## Text

— Begin —

Her own character development is revealed in several scenes that temper her considerable skills with an underlying vulnerability. The most prominent examples of this dynamic comes when Skandar witnesses one of her panic attacks. The first time Skandar sees one, Bobby is in the stables, “knees pulled up to her chest, struggling to drag air into her lungs” (163). Bobby fears that he will make fun of her for her panic attacks, but instead, he helps her; she respects him for helping her through the attack and showing her methods that are more effective than just waiting for the attack to pass. This new tool to regulate herself will allow Bobby’s personality to develop further as she begins examining other situations for ways to be strategic and proactive, rather than simply forcing her way through unthinkingly. This learned patience aids in the group’s final conflict against the Weaver: a situation in which waiting, observing, and finding different solutions works better than simply charging in without a plan.
Mitch Henderson is the son of the Silver Circle’s chairperson. His father raised him to hate spirit wielders based on an oversimplified belief that spirit wielders can only be evil; Mitch’s father bases this belief on his observations of the Weaver and the Executioner. Mitch himself must often face challenges alone, and that isolation teaches him not to open himself to other perspectives and other ways of thinking. Despite this character flaw, he serves as a reluctant sidekick to Skandar, helping the protagonist craft plans to further Skandar’s goals. Mitch also spends time exposing himself to new worldviews as Bobby and Flo work to help Skandar understand the extent of spirit element magic.
In many ways, Mitch serves as a foil character to Skandar. Whereas Skandar approaches life on the Island with an open mind and accepts the variable nature of spirit wielders, Mitch faces internal conflict about whether a spirit wielder can be anything other than evil and untrustworthy. His father never allowed him to have opinions of his own, and he now experiences an extremely limited worldview that Skandar must face head-on in order to overcome. Additionally, the two boys are polar opposites in that Skandar comes from the Mainland, where unicorns are distant and part of a dream, while Mitch lives on the Island and faces daily experiences that prove the wild, unreliable nature of unicorns and the dangers that they pose to people even when bonded to a rider. His biases close him off whereas Skandar’s new insights allow him to view the Island and unicorns differently.

— End —

## Parts of the exercise
1 - Answer these questions from the character analysis.
(a) Where is Bobby the first time Skandar sees one of her panic attacks?
(b) Whose son is Mitch Henderson?
(c) Where does Skandar come from?
2 - Write the next paragraph of the character analysis, carrying on from its final sentence.

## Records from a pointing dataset
— Begin —

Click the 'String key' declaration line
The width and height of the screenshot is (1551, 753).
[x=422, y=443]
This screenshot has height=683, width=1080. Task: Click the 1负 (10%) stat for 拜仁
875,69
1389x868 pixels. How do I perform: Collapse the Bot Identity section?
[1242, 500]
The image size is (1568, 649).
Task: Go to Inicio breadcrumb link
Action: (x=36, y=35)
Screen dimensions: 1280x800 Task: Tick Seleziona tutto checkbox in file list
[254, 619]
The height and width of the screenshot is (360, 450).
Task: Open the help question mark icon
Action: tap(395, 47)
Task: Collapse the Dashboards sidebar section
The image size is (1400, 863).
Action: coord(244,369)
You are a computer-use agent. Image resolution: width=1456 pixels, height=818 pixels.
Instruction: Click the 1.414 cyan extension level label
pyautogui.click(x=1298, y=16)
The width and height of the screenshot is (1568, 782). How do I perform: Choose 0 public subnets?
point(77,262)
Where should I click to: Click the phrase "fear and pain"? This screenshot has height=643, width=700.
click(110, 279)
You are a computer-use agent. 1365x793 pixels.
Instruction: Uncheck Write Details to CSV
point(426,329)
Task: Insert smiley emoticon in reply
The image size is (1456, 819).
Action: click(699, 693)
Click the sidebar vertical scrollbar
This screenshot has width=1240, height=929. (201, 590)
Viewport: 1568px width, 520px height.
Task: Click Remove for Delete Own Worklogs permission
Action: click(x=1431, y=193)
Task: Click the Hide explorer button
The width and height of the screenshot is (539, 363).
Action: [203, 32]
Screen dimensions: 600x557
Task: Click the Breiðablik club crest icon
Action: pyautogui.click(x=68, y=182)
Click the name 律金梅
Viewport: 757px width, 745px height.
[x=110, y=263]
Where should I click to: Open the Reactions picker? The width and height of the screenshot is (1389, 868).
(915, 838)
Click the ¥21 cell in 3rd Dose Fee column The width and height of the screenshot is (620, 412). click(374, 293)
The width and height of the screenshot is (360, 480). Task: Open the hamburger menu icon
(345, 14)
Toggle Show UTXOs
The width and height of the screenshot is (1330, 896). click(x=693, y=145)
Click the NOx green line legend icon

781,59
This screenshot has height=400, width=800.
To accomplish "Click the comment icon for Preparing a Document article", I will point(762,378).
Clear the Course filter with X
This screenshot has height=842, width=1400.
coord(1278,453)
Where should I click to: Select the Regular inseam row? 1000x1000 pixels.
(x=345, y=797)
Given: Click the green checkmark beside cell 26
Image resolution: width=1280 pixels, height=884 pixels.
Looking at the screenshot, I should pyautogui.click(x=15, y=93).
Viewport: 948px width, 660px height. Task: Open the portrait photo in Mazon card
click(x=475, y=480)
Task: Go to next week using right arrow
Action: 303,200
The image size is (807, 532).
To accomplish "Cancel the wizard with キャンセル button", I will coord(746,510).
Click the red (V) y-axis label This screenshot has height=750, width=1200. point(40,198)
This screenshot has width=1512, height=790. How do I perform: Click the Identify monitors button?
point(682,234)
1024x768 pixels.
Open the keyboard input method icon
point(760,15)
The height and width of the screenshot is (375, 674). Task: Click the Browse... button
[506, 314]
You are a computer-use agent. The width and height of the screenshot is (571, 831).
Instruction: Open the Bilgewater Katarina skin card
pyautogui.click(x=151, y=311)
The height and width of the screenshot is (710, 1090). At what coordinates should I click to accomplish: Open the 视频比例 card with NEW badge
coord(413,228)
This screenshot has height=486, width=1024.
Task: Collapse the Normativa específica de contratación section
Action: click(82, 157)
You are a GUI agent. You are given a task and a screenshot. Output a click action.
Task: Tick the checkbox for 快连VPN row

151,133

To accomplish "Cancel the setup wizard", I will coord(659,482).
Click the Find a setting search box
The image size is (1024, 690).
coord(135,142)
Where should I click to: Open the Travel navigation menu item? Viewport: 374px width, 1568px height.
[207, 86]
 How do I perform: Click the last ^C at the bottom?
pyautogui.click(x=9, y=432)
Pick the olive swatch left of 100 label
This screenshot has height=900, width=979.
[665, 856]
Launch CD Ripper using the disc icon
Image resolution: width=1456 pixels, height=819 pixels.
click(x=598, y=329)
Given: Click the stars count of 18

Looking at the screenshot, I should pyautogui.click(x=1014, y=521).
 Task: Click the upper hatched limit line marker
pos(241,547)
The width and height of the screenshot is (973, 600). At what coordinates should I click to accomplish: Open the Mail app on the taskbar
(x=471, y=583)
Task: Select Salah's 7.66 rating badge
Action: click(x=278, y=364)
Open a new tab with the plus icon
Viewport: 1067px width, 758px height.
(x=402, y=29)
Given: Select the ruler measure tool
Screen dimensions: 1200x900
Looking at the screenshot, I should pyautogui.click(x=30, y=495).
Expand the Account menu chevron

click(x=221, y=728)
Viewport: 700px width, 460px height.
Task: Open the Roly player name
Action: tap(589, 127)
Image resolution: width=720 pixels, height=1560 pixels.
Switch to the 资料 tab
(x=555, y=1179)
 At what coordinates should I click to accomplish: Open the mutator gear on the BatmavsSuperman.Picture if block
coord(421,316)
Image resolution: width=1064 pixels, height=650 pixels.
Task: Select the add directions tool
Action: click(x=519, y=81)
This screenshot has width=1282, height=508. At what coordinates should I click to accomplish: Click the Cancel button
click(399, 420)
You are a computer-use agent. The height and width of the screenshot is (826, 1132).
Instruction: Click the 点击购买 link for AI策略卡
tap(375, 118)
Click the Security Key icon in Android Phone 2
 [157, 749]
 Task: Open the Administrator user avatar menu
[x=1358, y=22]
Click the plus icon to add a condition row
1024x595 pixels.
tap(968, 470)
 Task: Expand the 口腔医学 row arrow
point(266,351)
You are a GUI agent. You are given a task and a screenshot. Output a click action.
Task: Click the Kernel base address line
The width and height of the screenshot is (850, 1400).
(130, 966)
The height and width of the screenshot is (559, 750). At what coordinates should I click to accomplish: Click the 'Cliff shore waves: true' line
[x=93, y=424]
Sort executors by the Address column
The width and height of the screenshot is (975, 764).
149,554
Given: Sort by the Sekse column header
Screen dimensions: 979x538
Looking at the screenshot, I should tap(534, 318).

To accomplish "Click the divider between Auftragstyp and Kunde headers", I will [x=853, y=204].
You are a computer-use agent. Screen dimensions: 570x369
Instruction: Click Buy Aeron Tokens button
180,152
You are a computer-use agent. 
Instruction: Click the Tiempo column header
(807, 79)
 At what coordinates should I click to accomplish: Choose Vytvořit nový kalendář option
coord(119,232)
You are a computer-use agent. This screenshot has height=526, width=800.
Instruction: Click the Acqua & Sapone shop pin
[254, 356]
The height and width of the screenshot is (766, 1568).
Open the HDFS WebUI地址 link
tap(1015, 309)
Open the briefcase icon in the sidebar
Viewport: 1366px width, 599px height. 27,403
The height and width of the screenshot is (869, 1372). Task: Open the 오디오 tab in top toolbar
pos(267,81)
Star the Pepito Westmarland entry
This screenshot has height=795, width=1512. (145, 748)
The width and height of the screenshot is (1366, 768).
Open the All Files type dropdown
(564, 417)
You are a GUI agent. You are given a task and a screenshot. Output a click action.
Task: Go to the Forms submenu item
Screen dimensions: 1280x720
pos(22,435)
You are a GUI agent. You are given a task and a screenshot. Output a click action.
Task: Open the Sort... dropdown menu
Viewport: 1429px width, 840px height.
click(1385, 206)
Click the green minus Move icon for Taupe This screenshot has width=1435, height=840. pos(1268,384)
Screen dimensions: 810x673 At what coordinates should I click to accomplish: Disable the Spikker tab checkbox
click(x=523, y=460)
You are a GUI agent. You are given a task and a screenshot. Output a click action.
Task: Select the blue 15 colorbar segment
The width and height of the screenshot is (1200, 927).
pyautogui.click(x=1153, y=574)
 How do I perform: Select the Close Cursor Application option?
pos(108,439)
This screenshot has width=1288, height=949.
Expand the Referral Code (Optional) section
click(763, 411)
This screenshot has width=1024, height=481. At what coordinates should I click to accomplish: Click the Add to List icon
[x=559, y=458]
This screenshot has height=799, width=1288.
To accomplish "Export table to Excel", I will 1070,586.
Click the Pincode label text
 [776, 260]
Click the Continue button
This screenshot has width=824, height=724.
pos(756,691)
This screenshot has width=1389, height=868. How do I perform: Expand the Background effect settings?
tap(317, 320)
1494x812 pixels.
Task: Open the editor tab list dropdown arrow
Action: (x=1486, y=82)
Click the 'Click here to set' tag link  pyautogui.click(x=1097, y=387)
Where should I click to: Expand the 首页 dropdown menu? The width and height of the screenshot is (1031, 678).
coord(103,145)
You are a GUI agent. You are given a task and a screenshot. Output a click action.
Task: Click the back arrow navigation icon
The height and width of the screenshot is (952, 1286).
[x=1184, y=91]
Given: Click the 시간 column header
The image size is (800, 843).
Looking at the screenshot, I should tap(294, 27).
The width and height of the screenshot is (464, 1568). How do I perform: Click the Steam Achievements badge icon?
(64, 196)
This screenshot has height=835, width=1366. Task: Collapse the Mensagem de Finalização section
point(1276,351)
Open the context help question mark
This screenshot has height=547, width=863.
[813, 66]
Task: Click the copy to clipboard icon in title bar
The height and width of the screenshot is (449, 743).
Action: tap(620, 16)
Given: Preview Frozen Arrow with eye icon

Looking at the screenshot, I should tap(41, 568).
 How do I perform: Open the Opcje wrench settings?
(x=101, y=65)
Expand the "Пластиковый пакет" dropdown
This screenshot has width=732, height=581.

— End —

## Answer set
1 -
(a) In the stables.
(b) The Silver Circle's chairperson.
(c) The Mainland.

2 -
Mitch’s most significant character development is his shift from hating Skandar (and indeed, all spirit wielders) to befriending Skandar and accepting that spirit wielders can be good or evil just like the riders who represent all the other elements. He opens himself up to Skandar’s attempts at friendship and becomes more receptive to the beneficial ways in which he sees spirit magic being used. This shift makes Mitch a dynamic, round character who learns from other characters and his environment, ultimately growing as a person throughout the novel. Though he resists these changes at first, he cannot help but open his mind when faced with other perspectives.
Flo was born on the Island and bonds with a rare silver unicorn. She is another supporting character to Skandar and opposes Mitchell—the other Islander in the group—by believing in Skandar and trusting that he can be a good person no matter what his affinity element is. However, Flo lacks the same confidence in herself and her own abilities. She is timid and afraid of the potential that having Silver Blade exposes her to; she does not believe that she’s capable of living up to the expectations that society places on silver unicorn riders. This dynamic creates an internal conflict that Flo grapples with from the moment she meets her unicorn to the end of the novel.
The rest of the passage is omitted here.